Mrs. Cassidy was remembered Tuesday as a strong and independent woman who rose above challenges in her life and inspired others in the process.

On a windy day in late November 1963, Cassidy, then 10 years old, left her home in Van Buren to meet some friends in town. As she walked, a powerful gust of wind blew over a tree that fell on her and crushed her leg. She was flown to Massachusetts General Hospital in Boston, where her leg was amputated above the knee.

Her sister, Michelle Powell of Scarborough, said she faced that challenge with grace, strength and a positive outlook. She wore a prosthetic leg early on, but eventually ditched it for crutches.

Mrs. Cassidy studied karate and attained the level of brown belt. She learned how to use her crutches for self-defense. In the 1980s, she spent her summers as the chief purser for Longfellow Cruise Line on Long Wharf in Portland.

“She was fast … quick with the crutches,” Powell said. “She never let any of that slow her down. She was someone who always had a good attitude. She never considered herself handicapped.”


Mrs. Cassidy attended the Maine School of Art in Portland and University of Maine at Farmington. She began her career as a substitute teacher in Portland before joining the Reiche School faculty as a kindergarten teacher. A year later, she took a position at Hall School, where she taught kindergarten for 37 years.

Mrs. Cassidy taught more than 760 Portland children throughout her career, according to her obituary. She also started the art club at Hall School, where she instilled her love of art in an additional 200 students. She left school in March when she became sick.

Mrs. Cassidy was remembered Tuesday as a kind yet tough teacher who made an impact in her student’s lives.

Sandy Sherry, a kindergarten teacher at what is now Amanda C. Rowe School in Portland, taught next door to Cassidy for years. Sherry said Cassidy knew every child as an individual and knew what their strengths and needs were. She said Cassidy’s passion was teaching through art.

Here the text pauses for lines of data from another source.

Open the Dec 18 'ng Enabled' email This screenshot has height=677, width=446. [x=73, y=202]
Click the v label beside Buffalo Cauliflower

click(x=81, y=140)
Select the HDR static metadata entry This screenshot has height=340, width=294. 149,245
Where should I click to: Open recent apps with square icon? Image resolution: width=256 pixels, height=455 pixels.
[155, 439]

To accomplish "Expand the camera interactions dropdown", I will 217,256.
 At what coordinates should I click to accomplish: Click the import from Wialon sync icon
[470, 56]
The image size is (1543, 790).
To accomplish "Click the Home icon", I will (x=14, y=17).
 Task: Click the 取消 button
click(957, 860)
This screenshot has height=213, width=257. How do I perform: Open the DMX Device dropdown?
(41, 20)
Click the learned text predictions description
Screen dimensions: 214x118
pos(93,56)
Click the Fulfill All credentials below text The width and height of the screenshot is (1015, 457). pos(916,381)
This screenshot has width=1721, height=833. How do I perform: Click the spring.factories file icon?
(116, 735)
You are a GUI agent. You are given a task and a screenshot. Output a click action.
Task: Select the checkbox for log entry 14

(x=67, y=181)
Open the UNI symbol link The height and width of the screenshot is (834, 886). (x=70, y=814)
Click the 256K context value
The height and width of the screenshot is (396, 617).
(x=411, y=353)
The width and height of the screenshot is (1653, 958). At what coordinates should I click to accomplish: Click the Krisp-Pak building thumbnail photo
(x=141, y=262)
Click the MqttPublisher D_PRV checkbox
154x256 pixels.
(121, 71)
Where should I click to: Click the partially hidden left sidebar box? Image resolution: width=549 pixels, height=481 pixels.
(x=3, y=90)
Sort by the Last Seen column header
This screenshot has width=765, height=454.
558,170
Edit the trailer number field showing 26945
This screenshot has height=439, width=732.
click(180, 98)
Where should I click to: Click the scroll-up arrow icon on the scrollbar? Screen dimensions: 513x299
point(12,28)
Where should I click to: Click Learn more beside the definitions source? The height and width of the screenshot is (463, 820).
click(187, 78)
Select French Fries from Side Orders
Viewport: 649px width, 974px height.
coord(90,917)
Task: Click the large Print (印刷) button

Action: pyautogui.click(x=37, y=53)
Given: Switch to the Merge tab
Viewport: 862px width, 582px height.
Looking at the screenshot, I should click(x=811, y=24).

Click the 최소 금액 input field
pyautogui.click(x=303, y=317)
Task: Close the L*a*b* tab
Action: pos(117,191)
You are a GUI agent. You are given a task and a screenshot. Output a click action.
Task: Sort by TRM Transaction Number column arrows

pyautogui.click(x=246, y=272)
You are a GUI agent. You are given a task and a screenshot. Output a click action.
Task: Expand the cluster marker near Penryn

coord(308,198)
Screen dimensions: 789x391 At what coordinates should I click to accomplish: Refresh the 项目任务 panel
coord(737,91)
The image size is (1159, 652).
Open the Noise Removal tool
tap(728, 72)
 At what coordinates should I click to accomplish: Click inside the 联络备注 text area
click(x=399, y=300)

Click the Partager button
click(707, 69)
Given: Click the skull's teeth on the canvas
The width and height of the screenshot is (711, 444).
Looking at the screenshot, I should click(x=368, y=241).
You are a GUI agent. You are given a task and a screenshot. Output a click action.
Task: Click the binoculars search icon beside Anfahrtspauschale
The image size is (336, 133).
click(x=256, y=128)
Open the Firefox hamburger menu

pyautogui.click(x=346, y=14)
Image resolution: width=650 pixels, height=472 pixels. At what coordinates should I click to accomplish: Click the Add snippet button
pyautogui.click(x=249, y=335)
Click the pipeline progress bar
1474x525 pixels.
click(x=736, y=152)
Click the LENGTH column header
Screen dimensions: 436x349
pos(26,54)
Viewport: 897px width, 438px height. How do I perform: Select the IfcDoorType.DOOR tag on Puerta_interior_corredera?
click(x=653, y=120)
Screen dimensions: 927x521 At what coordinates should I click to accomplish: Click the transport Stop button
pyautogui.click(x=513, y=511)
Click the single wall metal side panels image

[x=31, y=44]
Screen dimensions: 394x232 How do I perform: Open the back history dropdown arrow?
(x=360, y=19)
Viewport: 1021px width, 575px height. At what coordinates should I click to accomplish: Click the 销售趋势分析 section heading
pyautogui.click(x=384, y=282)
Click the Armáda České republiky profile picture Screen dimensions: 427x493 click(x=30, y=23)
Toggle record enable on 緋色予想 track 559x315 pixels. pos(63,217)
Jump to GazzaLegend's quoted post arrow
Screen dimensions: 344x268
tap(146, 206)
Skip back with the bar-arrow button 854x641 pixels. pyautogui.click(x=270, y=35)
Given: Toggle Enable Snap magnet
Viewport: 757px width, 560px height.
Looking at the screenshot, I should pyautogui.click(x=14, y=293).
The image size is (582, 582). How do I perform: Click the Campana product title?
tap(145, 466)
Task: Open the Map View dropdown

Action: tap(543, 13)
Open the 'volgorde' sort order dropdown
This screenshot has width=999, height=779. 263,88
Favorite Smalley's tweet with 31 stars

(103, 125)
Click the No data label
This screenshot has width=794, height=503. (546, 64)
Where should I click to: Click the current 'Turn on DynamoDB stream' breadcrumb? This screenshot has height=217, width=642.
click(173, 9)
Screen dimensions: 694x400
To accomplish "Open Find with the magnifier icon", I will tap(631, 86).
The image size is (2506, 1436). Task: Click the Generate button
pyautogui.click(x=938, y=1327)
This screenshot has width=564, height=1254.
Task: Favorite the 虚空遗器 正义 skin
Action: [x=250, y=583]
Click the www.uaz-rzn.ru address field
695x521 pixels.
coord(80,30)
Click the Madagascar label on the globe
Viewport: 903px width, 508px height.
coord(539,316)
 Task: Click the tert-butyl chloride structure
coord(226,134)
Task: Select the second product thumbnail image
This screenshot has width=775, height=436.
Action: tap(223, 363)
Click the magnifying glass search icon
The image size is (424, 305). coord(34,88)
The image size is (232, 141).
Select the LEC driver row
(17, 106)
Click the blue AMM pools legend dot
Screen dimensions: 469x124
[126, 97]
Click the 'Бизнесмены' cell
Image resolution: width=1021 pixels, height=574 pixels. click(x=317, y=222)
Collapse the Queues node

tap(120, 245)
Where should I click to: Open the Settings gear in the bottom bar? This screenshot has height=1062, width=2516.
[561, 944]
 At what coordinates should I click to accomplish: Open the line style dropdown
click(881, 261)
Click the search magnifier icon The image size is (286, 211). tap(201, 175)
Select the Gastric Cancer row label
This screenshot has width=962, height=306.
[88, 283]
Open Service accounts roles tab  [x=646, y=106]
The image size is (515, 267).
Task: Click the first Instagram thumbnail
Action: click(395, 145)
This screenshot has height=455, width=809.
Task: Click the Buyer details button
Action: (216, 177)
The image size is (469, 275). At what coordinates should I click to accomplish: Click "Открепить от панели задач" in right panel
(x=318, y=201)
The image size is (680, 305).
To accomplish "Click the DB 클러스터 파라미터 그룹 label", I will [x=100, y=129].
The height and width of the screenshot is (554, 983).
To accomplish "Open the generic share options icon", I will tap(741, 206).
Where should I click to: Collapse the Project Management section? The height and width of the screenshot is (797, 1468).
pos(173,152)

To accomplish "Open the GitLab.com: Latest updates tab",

“Toni had a love for all things color. She saw the world that way,” Sherry said. “She had an amazing way of convincing all of her students that they’re artists. So students who lacked confidence and kids who weren’t holding crayons in September were feeling like Picasso by the end of June when school got out. It was a wonderful gift she had, to teach that way.”

Mrs. Cassidy displayed her students’ artwork inside her classroom and prominently in the hallway. Sherry said Cassidy loved her students.

“She knew them so well and had so much respect for them as individuals,” Sherry said. “She was very passionate about ensuring that her kids were successful … that all of her kids were successful. I admired the way she could relate to kids. She was an incredible person.”

A highlight of her life was raising her son, Ryan Cassidy of Buxton. In addition to her son, she leaves a grandson, Mason Cassidy. She also leaves her former husband, George Cassidy of Freeport.

“She was so proud of her son and her grandson,” her sister said. “It’s sad she won’t see her grandson grow up, but I know she will be watching from above.”